On ne le sait peut-être pas assez mais la Belgique possède un nombre indéfinissable de biens protégés. Ceux-ci présentent une série de caractéristiques, forcément historiques, qui les font entrer dans un catalogue à part portant la mention de « patrimoine ».
Le problème est de les restaurer. Pour aider tous les propriétaires de biens patrimoniaux, qu’ils soient privés (les particuliers qui possèdent par exemple une maison Horta) ou publics (la Belgique compte un nombre impressionnant de maisons communales qui sont classées), un nouveau groupe professionnel a vu le jour au sein de la Confédération Construction : le groupement des Professionnels de la restauration de patrimoine. « Il comporte pour l’instant une vingtaine de membres fondateurs. A terme, ce chiffre devrait monter à 50. Il concerne les entreprises générales engagées dans la restauration du patrimoine, mais le groupement veut également mettre en avant et soutenir les artisans au nombre de 600 à 700 en Belgique », explique Patrice Dresse, le directeur général du groupement.
Restaurer des mosaïques anciennes, remettre à neuf une charpente datant du XIIIe siècle, colmater un toit fait d’ardoises à tailler dans les règles de l’art, remplacer des vitraux ou encore effectuer un travail de maçonnerie telle qu’elle était pratiquée il y a plusieurs siècles n’est pas à la portée de tout le monde. « Pour cela, il faut des spécialistes mais ils sont de plus en plus rares », confesse Patrice Dresse.

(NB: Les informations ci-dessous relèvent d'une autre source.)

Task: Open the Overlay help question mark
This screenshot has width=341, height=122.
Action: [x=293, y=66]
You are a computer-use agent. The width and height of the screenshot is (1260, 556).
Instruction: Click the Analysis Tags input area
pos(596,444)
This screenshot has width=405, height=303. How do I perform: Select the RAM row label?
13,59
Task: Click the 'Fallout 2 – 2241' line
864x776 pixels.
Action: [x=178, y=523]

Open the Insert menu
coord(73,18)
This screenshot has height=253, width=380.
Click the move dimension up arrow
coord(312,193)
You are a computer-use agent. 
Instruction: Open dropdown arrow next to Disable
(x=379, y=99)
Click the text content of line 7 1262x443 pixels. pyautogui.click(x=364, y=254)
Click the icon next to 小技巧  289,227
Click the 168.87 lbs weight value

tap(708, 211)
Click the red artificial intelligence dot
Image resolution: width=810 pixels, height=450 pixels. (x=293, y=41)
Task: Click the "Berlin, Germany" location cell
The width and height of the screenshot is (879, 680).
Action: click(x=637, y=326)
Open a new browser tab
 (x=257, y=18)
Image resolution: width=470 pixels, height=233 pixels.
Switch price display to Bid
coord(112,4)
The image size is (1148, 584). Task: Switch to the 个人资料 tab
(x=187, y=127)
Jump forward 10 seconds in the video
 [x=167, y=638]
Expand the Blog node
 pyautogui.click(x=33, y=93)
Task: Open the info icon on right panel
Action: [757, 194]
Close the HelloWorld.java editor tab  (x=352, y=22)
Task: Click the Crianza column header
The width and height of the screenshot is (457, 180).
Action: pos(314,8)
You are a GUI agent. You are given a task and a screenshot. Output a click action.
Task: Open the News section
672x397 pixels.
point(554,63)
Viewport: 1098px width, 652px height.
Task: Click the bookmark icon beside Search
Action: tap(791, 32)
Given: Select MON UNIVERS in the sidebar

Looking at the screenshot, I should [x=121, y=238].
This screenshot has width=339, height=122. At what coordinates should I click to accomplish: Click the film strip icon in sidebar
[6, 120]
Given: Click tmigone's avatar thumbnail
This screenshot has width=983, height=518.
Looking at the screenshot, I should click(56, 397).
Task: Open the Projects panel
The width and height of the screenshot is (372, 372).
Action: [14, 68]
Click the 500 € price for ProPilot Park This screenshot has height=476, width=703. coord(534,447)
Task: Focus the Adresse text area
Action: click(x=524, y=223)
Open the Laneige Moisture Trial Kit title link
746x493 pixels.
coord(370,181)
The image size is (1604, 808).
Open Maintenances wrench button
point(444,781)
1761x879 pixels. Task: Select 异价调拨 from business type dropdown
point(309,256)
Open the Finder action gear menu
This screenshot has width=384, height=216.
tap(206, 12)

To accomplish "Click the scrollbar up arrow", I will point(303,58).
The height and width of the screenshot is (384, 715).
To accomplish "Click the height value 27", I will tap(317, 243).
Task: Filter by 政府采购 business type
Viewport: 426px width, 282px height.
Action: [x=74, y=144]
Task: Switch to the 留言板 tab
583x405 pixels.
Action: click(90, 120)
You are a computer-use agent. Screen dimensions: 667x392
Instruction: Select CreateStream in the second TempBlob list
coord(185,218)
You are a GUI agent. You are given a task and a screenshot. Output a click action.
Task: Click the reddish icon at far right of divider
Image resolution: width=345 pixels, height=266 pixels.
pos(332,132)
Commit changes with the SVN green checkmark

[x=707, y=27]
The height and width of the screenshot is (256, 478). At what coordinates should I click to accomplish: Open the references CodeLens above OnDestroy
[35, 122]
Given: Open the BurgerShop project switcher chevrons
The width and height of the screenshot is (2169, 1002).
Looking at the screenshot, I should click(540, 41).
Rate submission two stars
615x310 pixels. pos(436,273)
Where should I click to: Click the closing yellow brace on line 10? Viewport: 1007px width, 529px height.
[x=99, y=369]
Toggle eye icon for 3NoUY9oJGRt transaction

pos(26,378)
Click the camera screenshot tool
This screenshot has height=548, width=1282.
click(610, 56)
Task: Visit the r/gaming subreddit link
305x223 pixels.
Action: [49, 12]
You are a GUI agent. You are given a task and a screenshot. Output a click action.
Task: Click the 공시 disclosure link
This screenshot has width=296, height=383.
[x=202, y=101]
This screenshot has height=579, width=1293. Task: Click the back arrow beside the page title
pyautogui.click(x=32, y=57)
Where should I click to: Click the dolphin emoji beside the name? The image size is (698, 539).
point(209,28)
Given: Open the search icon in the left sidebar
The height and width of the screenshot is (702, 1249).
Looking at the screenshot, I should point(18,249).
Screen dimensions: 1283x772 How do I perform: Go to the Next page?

A cette pénurie de main-d’œuvre spécialisée s’ajoute un autre problème : la difficulté qu’il y a à restaurer certains biens dans leur jus. « Aujourd’hui, il faut tenir compte des performances énergétiques d’un bâtiment, de la notion de “bien-être” de ses occupants, du respect des normes incendie, j’en passe et des meilleures », expose notre interlocuteur. « Or, restaurer dans son jus va souvent à l’encontre de ces éléments. Cela n’a plus de sens d’opérer comme on le faisait il y a 20 ou 30 ans. Beaucoup trop de biens ont été classés et sont devenus des musées. Sauf qu’il manque les visiteurs… »
Une définition élargie
C’est d’autant plus un problème qu’aujourd’hui la définition du « patrimoine » est en train de s’élargir. On en veut pour preuve le très grand nombre d’ouvrages particuliers qui sont protégés. Un exemple parmi d’autres : les sites industriels.
Autre (gros) souci : le coût de ces restaurations si particulières. « C’est souvent impayable ! », n’hésite pas à clamer Patrice Dresse. « Ce n’est pas pour rien si les travaux sont souvent largement subsidiés par les pouvoirs publics. Peut-être est-il plus judicieux de donner une autre destination à un bien classé. C’est déjà le cas avec des hôtels qui ont été aménagés dans d’anciennes églises, d’autres biens pourraient accueillir du logement, des espaces collectifs, un restaurant… Le tout est de savoir jusqu’où on peut aller. Le débat est aujourd’hui présent dans tout projet. »
Le nouveau groupement instauré au sein de la Confédération Construction veut donc mettre en avant le savoir-faire des métiers liés à la conservation du patrimoine, mais il entend aussi être, comme l’explique Julie Bajart, la coprésidente du groupement pour la Wallonie, « un partenaire proactif en vue d’instaurer un dialogue constructif avec l’ensemble des parties prenantes du secteur de la restauration ».
En Belgique, les acteurs impliqués dans le domaine ne manquent pas. Citons-en quelques-uns : la Commission royale des monuments et sites à Bruxelles, l’Agence wallonne du patrimoine (Awap) ou l’Union des artisans du patrimoine (UAP) en Wallonie, l’Agentschap Onroerend Erfgoed et l’association de promotion du patrimoine Herita en Flandre…
Si restaurer du patrimoine n’est pas un long fleuve tranquille, Patrice Dresse tient toutefois à préciser que la Belgique ne part pas de zéro, loin de là. « Le Centre des métiers de la Paix-Dieu est un véritable bijou de la Wallonie », explique-t-il. « Un exemple à suivre. »
Installé au cœur même d’une abbaye cistercienne à Amay, en province de Liège, le Centre a pour vocation de préserver et de transmettre le savoir-faire dans le domaine du patrimoine architectural et du bâti ancien. Un point de départ idéal pour attirer les jeunes vers ces métiers particuliers mais passionnants ; un autre défi majeur.